Good luck and keep your eyes peeled.


----------



## Rick (Dec 5, 2009)

Obviously you can't grab if out of your reach. That would be where a net could be handy.


----------



## C.way (Dec 7, 2009)

many thanks for the guidance, caught 2 mantis today with this method under 5 minutes, really useful


----------



## hierodula (Dec 8, 2009)

doesn't it hurt?( i mean the mantids forelimbs?)


----------



## hierodula (Dec 8, 2009)

doesn't it hurt?( i mean the mantids forelimbs?)


----------



## C.way (Dec 8, 2009)

well, it is rather itchy since what i got is still small without wings, all I need is their single movement, then it'll catch my attention, with the method I learn here, catching them is rather easy now


----------



## PhilinYuma (Dec 8, 2009)

hierodula said:


> doesn't it hurt?( i mean the mantids forelimbs?)


No!


----------



## Opivy (Dec 8, 2009)

Hurts so bad! I've been taking oral morphine ever since I started keeping mantids...

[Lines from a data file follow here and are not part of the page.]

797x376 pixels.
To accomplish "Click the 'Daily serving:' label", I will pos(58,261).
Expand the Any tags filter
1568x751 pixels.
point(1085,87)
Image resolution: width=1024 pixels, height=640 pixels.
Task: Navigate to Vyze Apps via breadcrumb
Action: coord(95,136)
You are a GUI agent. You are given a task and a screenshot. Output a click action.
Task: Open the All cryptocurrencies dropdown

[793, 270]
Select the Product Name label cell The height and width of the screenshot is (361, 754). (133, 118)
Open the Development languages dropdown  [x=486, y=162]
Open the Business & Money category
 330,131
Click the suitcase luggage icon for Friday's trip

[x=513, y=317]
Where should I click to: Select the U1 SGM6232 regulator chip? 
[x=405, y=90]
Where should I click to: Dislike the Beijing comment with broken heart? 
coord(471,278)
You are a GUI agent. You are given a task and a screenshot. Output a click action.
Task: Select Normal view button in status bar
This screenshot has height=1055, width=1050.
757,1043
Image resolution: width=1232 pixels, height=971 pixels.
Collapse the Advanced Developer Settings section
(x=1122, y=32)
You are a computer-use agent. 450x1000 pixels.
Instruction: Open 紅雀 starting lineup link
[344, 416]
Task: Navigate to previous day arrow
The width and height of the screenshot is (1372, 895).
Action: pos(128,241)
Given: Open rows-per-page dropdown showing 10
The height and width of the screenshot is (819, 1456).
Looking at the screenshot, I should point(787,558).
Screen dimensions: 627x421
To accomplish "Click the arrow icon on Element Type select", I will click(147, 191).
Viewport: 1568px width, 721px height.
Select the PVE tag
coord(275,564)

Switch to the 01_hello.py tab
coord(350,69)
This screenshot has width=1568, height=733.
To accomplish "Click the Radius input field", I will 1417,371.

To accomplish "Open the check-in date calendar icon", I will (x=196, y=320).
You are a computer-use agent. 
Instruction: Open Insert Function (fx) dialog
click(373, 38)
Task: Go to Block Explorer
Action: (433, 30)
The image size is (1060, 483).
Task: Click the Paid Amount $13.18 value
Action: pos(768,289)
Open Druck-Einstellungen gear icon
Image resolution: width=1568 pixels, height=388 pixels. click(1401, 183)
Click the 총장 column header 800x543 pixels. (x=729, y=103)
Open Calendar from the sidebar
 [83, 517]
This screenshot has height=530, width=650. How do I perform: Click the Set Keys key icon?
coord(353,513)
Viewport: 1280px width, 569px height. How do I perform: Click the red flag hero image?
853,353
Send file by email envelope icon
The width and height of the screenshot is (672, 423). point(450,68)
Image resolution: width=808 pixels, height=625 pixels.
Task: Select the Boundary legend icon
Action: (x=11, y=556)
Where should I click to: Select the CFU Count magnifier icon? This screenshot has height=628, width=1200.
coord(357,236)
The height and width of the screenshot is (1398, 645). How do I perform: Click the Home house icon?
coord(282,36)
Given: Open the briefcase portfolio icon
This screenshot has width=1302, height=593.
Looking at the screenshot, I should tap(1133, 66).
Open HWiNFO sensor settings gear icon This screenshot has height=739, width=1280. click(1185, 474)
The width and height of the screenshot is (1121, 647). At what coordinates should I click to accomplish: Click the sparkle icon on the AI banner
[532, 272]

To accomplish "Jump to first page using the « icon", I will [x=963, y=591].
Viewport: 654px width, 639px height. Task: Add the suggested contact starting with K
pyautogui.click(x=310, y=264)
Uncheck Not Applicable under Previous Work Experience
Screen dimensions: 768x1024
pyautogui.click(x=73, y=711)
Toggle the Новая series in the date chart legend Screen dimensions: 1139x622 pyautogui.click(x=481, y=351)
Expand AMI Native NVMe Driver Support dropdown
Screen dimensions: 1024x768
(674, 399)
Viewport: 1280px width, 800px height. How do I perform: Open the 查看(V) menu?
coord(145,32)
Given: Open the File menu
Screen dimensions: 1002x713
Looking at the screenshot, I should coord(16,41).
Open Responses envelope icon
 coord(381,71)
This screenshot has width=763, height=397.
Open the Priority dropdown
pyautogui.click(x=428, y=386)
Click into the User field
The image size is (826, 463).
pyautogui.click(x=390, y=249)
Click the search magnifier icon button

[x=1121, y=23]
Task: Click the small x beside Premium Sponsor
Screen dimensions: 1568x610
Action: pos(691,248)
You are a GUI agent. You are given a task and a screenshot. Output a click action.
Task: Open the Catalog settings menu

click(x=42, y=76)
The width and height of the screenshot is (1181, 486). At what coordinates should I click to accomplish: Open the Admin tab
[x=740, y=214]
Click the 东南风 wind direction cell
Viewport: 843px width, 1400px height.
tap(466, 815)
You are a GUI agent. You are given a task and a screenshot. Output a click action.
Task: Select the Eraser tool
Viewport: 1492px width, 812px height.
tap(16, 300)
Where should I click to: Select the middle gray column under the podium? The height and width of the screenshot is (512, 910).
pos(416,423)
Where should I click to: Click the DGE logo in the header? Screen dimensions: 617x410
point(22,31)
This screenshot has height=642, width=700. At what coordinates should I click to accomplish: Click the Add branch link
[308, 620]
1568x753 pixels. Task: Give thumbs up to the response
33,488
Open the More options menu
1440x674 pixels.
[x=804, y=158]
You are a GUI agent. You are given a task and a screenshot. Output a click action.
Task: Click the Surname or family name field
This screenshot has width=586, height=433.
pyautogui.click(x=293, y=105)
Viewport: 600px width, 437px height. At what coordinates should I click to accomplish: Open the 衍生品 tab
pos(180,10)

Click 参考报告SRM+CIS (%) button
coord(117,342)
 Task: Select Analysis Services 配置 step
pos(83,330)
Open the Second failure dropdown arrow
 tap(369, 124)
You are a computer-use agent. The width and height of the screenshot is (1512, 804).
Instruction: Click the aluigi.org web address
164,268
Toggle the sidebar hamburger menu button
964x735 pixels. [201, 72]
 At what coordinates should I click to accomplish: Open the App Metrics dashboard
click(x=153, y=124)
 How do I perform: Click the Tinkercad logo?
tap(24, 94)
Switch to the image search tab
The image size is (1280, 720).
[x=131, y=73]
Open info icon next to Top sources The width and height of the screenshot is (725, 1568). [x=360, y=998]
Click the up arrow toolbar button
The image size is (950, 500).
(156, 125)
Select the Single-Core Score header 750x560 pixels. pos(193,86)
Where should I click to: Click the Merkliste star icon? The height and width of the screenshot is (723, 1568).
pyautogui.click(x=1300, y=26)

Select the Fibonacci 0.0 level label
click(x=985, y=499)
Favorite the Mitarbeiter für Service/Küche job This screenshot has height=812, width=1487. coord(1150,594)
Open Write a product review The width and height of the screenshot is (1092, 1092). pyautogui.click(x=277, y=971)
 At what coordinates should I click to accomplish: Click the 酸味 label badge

Eh, comes with the territory


----------



## sufistic (Dec 8, 2009)

C.way said:


> many thanks for the guidance, caught 2 mantis today with this method under 5 minutes, really useful


Awesome, what mantids did you find?


----------



## C.way (Dec 8, 2009)

no idea, something with very long body, nymph only, it was somewhere south west of Tapah, lowland condition, some how I have much more luck on getting mantis in Tapah compare to some where else, it took me 5 minutes to spot 3 of them hanging on 3 different oil palm trees in my father plantation


----------



## sufistic (Dec 9, 2009)

C.way said:


> no idea, something with very long body, nymph only, it was somewhere south west of Tapah, lowland condition, some how I have much more luck on getting mantis in Tapah compare to some where else, it took me 5 minutes to spot 3 of them hanging on 3 different oil palm trees in my father plantation


Yeah we spotted a couple of long grass-like mantids at the Tapah lowlands. Could be the same kind. Tapah is the place to be! People say I'm lucky that Singapore is near, you must be really blessed to live there!


----------



## C.way (Dec 9, 2009)

well, more of a curse, live there 11 years before, live like slave, plenty of waterfall, jungle and fishing spot around but I simply have no time to enjoy, get forced to work like ###### every day

went there just now, get another few pieces, all together I got 6 of them, sadly all female, got an ooth too, hopefully I'll be back to Selangor later to take some pic of it


----------



## JoeCapricorn (Dec 10, 2009)

I notice that gently pinching them by the nape of their thorax is a good way to quickly transport a mantis. They may even get used to it. When I had my Chinese mantises, they would just spread out their legs as if they were falling through the air and flutter their wings. As if they were going "weeeeeee! I'm flying!"


----------



## C.way (Dec 10, 2009)

thanks again for the tips, I have yet to come across any adult mantis since learning how to hold them, all I come across are nymph

I did come across one mantis that has just molted, feeling so "yucky" as it's body bend softly when I hold on it as if I have killed it


----------



## sufistic (Dec 10, 2009)

JoeCapricorn said:


> I notice that gently pinching them by the nape of their thorax is a good way to quickly transport a mantis. They may even get used to it. When I had my Chinese mantises, they would just spread out their legs as if they were falling through the air and flutter their wings. As if they were going "weeeeeee! I'm flying!"


LOL.



C.way said:


> thanks again for the tips, I have yet to come across any adult mantis since learning how to hold them, all I come across are nymphI did come across one mantis that has just molted, feeling so "yucky" as it's body bend softly when I hold on it as if I have killed it


I prefer catching nymphs. Adults are boring. Post photos bro!


----------



## C.way (Dec 10, 2009)

no camera bro, gone to those spot for less than 30 minutes and move on to next spot, all my time in those crappy place are spent on hunting mantis, after wikipediaing for the past few hours, I realized those mantises I caught in Tapah lowland were all long neck mantises, 1 male 6 female and 3 baby nymph, pretty peaceful and clumpsy species


----------



## sufistic (Dec 10, 2009)

C.way said:


> no camera bro, gone to those spot for less than 30 minutes and move on to next spot, all my time in those crappy place are spent on hunting mantis, after wikipediaing for the past few hours, I realized those mantises I caught in Tapah lowland were all long neck mantises, 1 male 6 female and 3 baby nymph, pretty peaceful and clumpsy species


Nice! They're awesome aren't they? I believe they can get quite huge. Saw a really long adult in Tapah back in 2007.


----------



## C.way (Dec 10, 2009)

sufistic said:


> Nice! They're awesome aren't they? I believe they can get quite huge. Saw a really long adult in Tapah back in 2007.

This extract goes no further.